BY Wolfgang Rautenberg
2010-07-01
| Title | A Concise Introduction to Mathematical Logic PDF eBook |
| Author | Wolfgang Rautenberg |
| Publisher | Springer |
| Pages | 337 |
| Release | 2010-07-01 |
| Genre | Mathematics |
| ISBN | 1441912215 |
Mathematical logic developed into a broad discipline with many applications in mathematics, informatics, linguistics and philosophy. This text introduces the fundamentals of this field, and this new edition has been thoroughly expanded and revised.
BY Yu. I. Manin
2009-10-13
| Title | A Course in Mathematical Logic for Mathematicians PDF eBook |
| Author | Yu. I. Manin |
| Publisher | Springer Science & Business Media |
| Pages | 389 |
| Release | 2009-10-13 |
| Genre | Mathematics |
| ISBN | 1441906150 |
1. The ?rst edition of this book was published in 1977. The text has been well received and is still used, although it has been out of print for some time. In the intervening three decades, a lot of interesting things have happened to mathematical logic: (i) Model theory has shown that insights acquired in the study of formal languages could be used fruitfully in solving old problems of conventional mathematics. (ii) Mathematics has been and is moving with growing acceleration from the set-theoretic language of structures to the language and intuition of (higher) categories, leaving behind old concerns about in?nities: a new view of foundations is now emerging. (iii) Computer science, a no-nonsense child of the abstract computability theory, has been creatively dealing with old challenges and providing new ones, such as the P/NP problem. Planning additional chapters for this second edition, I have decided to focus onmodeltheory,the conspicuousabsenceofwhichinthe ?rsteditionwasnoted in several reviews, and the theory of computation, including its categorical and quantum aspects. The whole Part IV: Model Theory, is new. I am very grateful to Boris I. Zilber, who kindly agreed to write it.
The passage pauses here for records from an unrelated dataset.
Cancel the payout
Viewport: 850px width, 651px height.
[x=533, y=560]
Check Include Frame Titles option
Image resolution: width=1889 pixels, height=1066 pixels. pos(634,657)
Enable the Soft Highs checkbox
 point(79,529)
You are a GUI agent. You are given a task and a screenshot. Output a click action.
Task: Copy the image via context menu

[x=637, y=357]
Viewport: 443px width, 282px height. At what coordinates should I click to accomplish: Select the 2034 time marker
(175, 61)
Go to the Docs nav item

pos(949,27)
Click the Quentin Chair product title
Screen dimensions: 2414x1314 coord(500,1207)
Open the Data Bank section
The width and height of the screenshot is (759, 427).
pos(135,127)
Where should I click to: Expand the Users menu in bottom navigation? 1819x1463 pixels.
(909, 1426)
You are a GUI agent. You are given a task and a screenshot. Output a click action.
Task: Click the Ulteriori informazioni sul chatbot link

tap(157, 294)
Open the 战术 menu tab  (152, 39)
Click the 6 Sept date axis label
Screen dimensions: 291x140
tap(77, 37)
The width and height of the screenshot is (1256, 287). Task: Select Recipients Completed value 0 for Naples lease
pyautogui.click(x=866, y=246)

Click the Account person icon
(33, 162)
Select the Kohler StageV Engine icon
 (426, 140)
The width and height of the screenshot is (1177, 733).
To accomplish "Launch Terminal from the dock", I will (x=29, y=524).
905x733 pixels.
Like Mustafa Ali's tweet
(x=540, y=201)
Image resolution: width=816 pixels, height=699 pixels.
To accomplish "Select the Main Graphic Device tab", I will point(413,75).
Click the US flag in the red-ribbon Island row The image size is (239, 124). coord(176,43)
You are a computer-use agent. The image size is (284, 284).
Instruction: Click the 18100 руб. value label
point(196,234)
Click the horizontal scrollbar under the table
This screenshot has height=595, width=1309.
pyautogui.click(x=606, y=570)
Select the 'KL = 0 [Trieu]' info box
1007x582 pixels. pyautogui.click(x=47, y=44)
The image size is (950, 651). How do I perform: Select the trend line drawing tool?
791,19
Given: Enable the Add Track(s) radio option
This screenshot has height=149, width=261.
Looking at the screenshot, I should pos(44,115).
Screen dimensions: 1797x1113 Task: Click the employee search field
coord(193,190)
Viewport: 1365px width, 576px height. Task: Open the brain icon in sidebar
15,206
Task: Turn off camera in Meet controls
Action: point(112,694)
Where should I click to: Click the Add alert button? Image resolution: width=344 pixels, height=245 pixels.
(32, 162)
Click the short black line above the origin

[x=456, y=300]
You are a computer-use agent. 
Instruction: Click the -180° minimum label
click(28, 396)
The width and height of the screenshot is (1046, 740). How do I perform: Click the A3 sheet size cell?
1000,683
It may be read directly after Chapter II. The contents of the ?rst edition are basically reproduced here as Chapters I–VIII. Section IV.7, on the cardinality of the continuum, is completed by Section IV.7.3, discussing H. Woodin’s discovery.
BY Christopher C. Leary
2015
| Title | A Friendly Introduction to Mathematical Logic PDF eBook |
| Author | Christopher C. Leary |
| Publisher | Lulu.com |
| Pages | 382 |
| Release | 2015 |
| Genre | Computers |
| ISBN | 1942341075 |
At the intersection of mathematics, computer science, and philosophy, mathematical logic examines the power and limitations of formal mathematical thinking. In this expansion of Leary's user-friendly 1st edition, readers with no previous study in the field are introduced to the basics of model theory, proof theory, and computability theory. The text is designed to be used either in an upper division undergraduate classroom, or for self study. Updating the 1st Edition's treatment of languages, structures, and deductions, leading to rigorous proofs of Gödel's First and Second Incompleteness Theorems, the expanded 2nd Edition includes a new introduction to incompleteness through computability as well as solutions to selected exercises.